• WHAT NEEDS TO BE DONE
In the records below, begin at the line that has "This screenshot has width=1000, height=368." and stop after the line that has "Screen dimensions: 1080x1080"; quote those lines verbatim and nothing more.

• EXTRACTED MATERIAL
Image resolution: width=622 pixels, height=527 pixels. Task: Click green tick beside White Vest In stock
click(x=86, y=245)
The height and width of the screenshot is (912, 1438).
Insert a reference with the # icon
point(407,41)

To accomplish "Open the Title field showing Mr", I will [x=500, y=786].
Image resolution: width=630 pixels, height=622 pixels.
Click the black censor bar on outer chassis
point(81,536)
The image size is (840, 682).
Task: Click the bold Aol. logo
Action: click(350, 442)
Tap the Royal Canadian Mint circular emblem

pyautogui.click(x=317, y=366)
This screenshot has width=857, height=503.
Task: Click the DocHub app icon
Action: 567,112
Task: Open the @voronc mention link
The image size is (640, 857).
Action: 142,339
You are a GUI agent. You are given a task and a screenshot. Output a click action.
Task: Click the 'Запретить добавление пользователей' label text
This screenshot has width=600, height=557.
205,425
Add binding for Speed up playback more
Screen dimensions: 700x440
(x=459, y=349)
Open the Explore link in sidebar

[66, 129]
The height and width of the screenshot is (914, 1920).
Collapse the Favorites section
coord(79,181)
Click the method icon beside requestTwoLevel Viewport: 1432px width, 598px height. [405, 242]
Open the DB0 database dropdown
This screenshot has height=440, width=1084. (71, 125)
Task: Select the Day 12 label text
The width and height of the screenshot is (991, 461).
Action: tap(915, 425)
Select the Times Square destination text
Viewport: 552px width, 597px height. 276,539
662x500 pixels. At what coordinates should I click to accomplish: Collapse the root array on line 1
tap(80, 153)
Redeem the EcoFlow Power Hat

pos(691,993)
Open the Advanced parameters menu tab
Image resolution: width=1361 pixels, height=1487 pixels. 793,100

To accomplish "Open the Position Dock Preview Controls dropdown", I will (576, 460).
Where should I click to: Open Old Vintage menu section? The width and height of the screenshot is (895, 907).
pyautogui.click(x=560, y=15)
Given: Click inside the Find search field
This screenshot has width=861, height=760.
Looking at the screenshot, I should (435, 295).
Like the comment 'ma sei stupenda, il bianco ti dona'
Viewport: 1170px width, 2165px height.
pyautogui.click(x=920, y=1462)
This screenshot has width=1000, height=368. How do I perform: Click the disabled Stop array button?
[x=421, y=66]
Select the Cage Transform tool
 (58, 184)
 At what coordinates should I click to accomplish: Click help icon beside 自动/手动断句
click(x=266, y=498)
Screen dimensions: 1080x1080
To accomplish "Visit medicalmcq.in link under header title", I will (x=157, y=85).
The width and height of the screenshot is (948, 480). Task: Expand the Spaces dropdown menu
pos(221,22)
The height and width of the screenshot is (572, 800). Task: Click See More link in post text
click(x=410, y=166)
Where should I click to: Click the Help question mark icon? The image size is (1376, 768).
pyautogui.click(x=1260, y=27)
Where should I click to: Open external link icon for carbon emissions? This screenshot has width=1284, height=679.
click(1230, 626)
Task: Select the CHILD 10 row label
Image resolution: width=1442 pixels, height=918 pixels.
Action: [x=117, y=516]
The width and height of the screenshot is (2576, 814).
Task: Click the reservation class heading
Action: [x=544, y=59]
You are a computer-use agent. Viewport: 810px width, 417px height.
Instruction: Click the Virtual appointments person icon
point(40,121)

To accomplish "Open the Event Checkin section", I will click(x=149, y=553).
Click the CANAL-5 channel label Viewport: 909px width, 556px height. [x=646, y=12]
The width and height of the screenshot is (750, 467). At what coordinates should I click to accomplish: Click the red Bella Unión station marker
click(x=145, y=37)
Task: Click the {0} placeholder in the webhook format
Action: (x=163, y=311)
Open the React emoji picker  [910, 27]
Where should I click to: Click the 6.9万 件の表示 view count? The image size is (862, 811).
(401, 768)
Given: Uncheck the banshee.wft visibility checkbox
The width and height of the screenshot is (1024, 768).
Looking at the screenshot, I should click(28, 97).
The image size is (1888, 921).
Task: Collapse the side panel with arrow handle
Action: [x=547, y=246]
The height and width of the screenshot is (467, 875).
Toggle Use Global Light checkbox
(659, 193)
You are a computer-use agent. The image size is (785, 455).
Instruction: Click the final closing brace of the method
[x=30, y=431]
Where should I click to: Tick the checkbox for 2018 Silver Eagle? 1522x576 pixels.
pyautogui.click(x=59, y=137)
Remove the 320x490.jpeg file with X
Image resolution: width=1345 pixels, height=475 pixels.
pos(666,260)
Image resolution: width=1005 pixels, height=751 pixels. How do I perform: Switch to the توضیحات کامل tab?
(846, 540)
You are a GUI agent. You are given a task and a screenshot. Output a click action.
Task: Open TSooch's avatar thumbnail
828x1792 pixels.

• FINAL ANSWER
This screenshot has width=1000, height=368. How do I perform: Click the disabled Stop array button?
[x=421, y=66]
Select the Cage Transform tool
 (58, 184)
 At what coordinates should I click to accomplish: Click help icon beside 自动/手动断句
click(x=266, y=498)
Screen dimensions: 1080x1080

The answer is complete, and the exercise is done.